結局、金で権力者に利用され、この件の落とし所として利用されてしまったのだ。
「我々はこれで失礼する」
アンリカイン男爵親子が去った直後、総帥は大きなため息をついた。
「随分とヴァルターに目をかけてもらっているようだな」
シャムスが総帥を見ると、彼は肩の荷が降りたかのように頬杖をついてひどく疲れた表情をしている。
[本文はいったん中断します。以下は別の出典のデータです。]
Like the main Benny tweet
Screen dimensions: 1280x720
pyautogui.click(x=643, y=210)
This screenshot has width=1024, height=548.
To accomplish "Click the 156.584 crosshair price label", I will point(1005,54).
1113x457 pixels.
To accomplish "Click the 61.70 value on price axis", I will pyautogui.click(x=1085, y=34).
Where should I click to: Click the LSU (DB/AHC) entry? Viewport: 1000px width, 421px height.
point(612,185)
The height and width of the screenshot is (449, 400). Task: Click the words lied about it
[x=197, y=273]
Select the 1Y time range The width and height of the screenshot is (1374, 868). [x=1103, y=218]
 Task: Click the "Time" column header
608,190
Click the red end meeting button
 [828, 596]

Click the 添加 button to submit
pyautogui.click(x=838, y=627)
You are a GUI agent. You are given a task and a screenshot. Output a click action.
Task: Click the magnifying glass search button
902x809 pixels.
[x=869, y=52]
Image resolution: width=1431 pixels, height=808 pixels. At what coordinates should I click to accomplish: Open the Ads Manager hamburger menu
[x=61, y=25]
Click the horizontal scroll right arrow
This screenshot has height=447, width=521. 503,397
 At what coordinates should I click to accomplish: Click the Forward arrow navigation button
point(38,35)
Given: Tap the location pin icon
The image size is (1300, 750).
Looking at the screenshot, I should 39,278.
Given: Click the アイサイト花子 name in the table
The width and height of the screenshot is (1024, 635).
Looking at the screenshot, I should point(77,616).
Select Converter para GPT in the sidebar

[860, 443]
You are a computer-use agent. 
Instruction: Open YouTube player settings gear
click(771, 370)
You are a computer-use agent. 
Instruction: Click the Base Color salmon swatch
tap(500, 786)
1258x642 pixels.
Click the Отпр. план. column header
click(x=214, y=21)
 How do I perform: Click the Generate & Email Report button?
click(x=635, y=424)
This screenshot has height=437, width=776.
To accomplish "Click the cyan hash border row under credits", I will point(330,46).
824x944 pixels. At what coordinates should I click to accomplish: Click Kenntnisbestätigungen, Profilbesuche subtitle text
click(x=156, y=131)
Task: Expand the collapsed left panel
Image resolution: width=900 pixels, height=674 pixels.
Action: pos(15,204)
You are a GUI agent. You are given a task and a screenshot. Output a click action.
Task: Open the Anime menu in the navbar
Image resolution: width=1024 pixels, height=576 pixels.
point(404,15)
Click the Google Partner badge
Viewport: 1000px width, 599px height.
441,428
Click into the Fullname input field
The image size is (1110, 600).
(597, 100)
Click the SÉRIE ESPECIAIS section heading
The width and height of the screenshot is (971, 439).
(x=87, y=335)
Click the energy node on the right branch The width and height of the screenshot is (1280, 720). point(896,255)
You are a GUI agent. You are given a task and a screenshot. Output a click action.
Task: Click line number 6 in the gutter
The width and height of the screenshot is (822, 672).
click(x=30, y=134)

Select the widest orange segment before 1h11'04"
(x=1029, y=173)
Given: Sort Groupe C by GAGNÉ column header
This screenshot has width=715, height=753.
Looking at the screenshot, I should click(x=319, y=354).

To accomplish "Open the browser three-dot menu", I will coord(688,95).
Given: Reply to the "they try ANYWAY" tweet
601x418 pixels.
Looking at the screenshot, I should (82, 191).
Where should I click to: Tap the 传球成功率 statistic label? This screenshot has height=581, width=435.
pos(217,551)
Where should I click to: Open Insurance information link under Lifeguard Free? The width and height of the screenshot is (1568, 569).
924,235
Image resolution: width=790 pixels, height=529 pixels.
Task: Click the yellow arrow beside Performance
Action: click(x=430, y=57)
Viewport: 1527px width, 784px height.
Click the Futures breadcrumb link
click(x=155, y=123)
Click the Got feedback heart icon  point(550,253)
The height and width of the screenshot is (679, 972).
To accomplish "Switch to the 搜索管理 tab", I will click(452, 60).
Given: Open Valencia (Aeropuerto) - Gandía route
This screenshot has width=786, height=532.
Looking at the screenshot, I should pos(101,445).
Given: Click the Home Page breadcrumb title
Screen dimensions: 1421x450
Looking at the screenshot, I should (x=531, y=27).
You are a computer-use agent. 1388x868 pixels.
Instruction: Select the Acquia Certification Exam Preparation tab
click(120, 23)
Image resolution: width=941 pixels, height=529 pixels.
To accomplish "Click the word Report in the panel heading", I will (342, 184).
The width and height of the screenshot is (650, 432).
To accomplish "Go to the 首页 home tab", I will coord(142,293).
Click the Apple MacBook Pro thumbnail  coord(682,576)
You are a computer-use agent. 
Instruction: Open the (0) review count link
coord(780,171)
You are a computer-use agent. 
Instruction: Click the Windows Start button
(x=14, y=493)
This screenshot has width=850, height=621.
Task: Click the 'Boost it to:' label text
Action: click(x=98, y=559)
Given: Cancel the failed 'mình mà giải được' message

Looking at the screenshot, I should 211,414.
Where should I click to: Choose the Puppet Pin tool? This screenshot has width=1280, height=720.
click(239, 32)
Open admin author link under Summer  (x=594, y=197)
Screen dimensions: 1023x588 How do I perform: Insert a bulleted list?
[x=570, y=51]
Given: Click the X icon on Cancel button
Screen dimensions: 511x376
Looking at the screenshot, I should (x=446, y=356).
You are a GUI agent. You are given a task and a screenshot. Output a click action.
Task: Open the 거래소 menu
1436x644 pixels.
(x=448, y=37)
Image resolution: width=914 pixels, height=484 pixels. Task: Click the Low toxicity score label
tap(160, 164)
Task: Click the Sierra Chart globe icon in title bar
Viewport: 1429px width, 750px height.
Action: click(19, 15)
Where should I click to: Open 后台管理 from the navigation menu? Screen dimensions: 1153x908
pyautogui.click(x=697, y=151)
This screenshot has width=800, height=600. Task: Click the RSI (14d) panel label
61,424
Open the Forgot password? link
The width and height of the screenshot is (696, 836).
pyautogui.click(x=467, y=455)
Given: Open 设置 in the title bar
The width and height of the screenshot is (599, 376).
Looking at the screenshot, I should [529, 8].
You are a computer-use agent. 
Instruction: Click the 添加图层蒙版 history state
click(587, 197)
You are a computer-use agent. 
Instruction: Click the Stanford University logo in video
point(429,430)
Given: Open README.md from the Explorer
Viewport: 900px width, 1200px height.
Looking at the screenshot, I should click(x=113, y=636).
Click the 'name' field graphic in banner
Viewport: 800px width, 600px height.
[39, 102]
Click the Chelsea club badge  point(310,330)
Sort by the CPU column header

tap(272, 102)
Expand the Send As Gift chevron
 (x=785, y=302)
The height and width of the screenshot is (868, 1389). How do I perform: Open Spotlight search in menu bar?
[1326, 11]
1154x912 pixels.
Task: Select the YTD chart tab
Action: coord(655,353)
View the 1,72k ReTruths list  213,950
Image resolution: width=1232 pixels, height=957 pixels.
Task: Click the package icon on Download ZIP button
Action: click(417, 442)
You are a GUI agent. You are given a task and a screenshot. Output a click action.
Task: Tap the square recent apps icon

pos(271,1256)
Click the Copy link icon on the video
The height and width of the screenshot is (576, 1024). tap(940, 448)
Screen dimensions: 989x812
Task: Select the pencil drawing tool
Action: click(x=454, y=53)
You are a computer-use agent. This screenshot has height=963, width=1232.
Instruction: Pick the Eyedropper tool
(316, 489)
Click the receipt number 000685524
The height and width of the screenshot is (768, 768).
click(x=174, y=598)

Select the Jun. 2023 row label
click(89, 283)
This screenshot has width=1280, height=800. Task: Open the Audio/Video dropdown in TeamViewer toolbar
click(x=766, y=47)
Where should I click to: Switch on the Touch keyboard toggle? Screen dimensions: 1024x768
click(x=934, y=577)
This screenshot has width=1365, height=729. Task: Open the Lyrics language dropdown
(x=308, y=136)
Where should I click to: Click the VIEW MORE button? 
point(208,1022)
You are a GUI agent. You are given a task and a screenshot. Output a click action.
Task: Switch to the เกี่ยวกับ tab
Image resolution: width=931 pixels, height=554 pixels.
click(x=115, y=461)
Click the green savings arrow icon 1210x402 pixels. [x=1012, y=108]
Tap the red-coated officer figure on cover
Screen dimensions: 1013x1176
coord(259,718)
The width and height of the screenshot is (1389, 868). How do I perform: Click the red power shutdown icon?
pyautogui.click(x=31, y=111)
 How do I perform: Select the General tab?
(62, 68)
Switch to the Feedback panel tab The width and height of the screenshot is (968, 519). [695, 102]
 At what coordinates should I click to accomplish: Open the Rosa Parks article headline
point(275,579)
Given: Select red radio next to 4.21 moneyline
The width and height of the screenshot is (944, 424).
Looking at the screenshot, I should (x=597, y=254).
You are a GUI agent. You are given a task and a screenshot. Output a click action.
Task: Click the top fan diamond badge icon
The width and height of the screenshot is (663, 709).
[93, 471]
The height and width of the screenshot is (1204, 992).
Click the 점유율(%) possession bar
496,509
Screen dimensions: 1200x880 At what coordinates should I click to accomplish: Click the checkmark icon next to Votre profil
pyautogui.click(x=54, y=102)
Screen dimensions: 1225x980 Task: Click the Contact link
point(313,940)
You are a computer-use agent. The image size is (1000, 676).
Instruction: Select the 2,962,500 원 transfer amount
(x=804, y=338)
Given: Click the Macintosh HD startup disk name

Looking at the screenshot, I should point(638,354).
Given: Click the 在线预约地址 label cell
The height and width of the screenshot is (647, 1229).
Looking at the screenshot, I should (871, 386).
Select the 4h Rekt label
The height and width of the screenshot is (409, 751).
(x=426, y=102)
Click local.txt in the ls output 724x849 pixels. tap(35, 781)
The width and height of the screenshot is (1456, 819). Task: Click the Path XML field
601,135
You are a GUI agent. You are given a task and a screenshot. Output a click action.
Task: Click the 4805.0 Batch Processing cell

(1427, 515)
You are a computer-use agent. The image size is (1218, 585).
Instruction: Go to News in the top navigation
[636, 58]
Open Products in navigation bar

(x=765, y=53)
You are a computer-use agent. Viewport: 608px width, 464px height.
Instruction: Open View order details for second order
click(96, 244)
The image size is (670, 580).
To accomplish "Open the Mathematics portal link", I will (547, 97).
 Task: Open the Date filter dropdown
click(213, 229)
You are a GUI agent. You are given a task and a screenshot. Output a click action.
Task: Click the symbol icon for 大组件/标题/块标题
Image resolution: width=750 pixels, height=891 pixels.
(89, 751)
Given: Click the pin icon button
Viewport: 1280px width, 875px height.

「ヴァルターが一人の新兵にこうも気にかけている姿を見るのは初めてだ。お前も、恩を感じるならば実力をひけらかすのはやめて自重に徹する事だ。ほら、さっさと下がれ」
しっし、と追い払われたので、シャムスは改めて敬礼をして部屋を後にした。兵舎へ戻る渡り廊下と出入り口へ続く廊下の分かれ道に差し掛かった時、アンリカイン男爵の怒鳴り声が響いてきた。シャムスは咄嗟に柱の影に隠れる。
「いつまで経っても啓示を授からない上に貴族学校にも入れず、大事な試合にも負けて私に恥をかかせるとは!」
アンリカイン男爵は持っていたステッキで息子の尻を叩いた。ダライはその勢いに負けて前方に倒れ込む。
「お前が啓示を授かるには近衞騎士隊に入る他ないのだ!近衞騎士隊は首席しか入れないのだぞ!本当にわかっておるのか?!お前の兄達には私の爵位を与えられるが、お前の事はこれ以上守ってやれないぞ!これからどうする気なのだ!落ちこぼれとして一生を“能無し”共と過ごすのか!?」
“能無し“とはこの国の貴族達が、啓示を授かっていない平民を蔑む時に使う言葉だ。
「も、申し訳ありません父上……」
「必ずあの者を蹴落としてお前が近衛騎士隊に入るのだ!でなければ二度とアンリカイン家の敷居を跨ぐことは許さぬ!良いな?!」
ダライを突き放した男爵は、踵を返して騎士団本部を後にした。ダライはふらふらと立ち上がると、死人のような顔つきで兵舎の方へ戻って行く。シャムスは、それを見届けた後にアンリカイン男爵が去っていた方向に急いで向かった。男爵は止めてあった馬車に乗り込むと、帰路につく。
「ブドゥール」
植木の影に隠れていたシャムスが小声で名を呼ぶと、猫がするりと足元に現れた。
「男爵の服に俺の血をつけた。奴隷の件は任せたぞ」
男爵が部屋を出る直前に、シャムスは追跡が有利になるよう細工をした。獣の鼻であれば、ほんの僅かな血の臭いも嗅ぎ分けられる。ブドゥールの猫はニャッと短く鳴いたあと、馬車が走って行った方角へ駆けて行った。